Repeat the rows verbatim, from the line containing "The image size is (1568, 673)." through the line containing "pos(651,432)".
══ Exercise input
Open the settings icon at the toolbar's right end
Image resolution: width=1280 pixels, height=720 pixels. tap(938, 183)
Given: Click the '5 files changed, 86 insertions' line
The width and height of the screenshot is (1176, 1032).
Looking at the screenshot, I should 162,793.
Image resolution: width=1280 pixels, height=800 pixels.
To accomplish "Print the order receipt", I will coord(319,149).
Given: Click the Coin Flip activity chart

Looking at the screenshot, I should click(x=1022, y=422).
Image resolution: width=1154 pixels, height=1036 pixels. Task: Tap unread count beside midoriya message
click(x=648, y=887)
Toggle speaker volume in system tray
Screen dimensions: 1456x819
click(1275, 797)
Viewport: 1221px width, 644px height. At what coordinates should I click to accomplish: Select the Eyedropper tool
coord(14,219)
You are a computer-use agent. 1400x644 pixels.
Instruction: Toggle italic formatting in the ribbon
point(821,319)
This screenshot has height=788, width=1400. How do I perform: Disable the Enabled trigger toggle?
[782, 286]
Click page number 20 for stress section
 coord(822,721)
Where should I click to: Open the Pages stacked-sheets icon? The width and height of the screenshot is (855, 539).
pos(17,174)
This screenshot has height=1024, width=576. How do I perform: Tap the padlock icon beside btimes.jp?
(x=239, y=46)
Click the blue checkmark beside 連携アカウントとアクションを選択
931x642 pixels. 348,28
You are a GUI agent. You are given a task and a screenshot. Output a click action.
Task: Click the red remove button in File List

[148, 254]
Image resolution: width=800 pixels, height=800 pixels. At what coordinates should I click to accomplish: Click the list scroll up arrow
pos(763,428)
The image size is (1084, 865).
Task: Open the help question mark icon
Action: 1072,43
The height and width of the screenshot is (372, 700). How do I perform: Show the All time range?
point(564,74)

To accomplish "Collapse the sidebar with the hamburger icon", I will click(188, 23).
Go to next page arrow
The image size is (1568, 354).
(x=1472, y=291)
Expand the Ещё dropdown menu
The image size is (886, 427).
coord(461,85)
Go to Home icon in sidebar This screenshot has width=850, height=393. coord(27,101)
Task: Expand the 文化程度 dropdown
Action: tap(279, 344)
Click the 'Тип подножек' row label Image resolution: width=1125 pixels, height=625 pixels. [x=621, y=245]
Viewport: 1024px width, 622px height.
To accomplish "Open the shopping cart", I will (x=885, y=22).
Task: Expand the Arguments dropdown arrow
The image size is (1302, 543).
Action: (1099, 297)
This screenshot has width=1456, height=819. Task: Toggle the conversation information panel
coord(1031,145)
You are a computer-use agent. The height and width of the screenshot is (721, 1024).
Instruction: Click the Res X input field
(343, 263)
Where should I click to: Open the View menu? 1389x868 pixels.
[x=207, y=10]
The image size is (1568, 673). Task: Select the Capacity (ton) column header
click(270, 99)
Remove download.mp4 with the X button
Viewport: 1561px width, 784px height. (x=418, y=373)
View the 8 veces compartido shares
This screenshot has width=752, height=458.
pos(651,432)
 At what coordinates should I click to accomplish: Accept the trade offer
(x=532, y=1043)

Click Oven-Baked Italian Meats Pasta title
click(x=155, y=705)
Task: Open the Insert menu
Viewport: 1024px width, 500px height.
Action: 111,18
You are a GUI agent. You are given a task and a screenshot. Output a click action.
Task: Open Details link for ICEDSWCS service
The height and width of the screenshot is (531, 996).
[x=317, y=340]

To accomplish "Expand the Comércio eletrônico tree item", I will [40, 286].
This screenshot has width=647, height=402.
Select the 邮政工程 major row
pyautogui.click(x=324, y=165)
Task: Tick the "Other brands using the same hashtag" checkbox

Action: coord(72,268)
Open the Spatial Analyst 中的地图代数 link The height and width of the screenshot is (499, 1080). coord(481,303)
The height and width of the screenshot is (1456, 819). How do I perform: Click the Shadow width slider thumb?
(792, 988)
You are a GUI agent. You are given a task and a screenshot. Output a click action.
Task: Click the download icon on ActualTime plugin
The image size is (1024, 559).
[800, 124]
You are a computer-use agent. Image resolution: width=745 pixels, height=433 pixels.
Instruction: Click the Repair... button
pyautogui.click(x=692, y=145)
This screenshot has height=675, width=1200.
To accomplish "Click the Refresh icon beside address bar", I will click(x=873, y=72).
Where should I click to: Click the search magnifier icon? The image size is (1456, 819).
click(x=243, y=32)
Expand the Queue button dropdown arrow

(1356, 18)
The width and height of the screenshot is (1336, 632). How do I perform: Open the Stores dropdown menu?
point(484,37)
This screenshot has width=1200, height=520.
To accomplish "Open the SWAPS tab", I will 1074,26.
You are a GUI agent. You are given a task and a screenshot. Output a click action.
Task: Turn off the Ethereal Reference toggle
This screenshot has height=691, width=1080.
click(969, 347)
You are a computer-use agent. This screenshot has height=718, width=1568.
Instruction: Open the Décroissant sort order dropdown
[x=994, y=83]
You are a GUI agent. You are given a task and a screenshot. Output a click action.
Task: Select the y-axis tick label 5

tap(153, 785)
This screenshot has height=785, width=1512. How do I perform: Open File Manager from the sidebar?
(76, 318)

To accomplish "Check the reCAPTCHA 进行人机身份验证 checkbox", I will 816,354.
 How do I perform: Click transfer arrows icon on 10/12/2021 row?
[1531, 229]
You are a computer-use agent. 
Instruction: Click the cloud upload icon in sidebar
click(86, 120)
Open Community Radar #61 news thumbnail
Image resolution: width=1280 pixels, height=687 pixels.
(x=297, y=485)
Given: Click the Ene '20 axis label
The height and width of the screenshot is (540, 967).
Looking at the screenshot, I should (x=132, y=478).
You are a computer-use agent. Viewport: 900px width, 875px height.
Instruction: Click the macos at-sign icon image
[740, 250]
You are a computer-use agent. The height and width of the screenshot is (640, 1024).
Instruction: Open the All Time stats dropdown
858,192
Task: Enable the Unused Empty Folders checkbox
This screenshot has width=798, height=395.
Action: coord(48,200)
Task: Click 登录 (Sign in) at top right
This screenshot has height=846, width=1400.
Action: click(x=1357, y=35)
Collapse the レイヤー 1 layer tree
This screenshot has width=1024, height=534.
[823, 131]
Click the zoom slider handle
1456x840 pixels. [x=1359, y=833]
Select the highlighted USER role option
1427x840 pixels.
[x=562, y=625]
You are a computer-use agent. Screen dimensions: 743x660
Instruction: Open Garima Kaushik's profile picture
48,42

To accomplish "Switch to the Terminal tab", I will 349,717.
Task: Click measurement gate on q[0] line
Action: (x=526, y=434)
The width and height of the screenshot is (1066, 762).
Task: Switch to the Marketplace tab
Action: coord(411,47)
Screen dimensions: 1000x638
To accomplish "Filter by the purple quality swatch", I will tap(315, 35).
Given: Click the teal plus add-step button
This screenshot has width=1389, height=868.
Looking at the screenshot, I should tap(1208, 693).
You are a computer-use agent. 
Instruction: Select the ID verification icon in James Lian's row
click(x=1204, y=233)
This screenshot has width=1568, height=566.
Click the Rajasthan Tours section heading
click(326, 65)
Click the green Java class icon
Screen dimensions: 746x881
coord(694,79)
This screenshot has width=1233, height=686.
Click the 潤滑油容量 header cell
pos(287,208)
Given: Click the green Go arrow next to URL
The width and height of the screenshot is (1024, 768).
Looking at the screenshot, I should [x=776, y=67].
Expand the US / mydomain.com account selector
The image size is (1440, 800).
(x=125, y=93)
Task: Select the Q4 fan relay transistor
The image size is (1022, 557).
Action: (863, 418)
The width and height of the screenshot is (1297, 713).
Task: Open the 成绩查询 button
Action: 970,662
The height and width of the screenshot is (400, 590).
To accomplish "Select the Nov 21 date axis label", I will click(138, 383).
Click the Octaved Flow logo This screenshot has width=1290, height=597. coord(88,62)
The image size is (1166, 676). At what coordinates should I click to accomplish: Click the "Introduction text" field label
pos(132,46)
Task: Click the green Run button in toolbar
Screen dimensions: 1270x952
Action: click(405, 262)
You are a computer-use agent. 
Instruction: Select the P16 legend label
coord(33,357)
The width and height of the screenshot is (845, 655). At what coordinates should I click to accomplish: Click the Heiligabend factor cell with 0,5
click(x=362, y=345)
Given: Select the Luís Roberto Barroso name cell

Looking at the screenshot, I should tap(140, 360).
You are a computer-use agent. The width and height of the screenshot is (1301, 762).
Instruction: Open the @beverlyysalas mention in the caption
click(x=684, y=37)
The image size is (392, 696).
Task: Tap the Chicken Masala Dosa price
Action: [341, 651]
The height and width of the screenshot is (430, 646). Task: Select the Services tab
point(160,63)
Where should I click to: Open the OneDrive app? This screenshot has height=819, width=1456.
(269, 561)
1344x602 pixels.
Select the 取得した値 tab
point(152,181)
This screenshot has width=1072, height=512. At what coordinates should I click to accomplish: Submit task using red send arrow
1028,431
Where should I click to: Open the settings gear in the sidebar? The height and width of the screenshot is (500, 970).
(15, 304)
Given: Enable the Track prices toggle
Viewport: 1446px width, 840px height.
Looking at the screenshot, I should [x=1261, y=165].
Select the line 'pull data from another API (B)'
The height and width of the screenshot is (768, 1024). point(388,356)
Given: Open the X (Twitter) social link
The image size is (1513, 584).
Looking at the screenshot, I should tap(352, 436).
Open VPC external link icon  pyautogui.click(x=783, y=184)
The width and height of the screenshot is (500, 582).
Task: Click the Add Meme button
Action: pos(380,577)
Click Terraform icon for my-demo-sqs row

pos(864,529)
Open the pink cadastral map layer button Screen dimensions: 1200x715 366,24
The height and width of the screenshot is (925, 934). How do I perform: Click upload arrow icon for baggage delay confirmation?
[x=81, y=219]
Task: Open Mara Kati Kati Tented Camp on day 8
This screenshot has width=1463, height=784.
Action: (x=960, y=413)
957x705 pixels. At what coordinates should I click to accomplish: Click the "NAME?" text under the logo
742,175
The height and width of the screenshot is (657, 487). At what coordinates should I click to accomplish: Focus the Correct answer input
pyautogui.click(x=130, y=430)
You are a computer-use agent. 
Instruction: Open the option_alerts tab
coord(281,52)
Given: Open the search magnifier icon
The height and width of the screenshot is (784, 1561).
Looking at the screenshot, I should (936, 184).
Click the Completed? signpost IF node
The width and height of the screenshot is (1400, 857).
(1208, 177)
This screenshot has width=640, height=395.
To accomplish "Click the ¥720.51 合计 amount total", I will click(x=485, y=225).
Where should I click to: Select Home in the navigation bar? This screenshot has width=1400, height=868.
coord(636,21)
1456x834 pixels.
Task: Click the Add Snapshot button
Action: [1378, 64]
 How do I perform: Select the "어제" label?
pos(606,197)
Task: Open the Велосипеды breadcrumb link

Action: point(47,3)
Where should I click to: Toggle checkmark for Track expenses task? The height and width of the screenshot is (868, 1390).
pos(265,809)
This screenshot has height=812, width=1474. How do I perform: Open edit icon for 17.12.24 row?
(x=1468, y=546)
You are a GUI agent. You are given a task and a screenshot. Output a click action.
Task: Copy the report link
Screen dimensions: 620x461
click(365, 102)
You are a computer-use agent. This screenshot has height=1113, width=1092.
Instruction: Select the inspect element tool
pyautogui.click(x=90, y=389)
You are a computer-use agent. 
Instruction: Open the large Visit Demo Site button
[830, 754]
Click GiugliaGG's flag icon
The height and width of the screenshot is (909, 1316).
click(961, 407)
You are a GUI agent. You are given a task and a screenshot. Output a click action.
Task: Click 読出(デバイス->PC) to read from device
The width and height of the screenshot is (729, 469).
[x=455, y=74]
════
[Final result]:
The image size is (1568, 673). Task: Select the Capacity (ton) column header
click(270, 99)
Remove download.mp4 with the X button
Viewport: 1561px width, 784px height. (x=418, y=373)
View the 8 veces compartido shares
This screenshot has width=752, height=458.
pos(651,432)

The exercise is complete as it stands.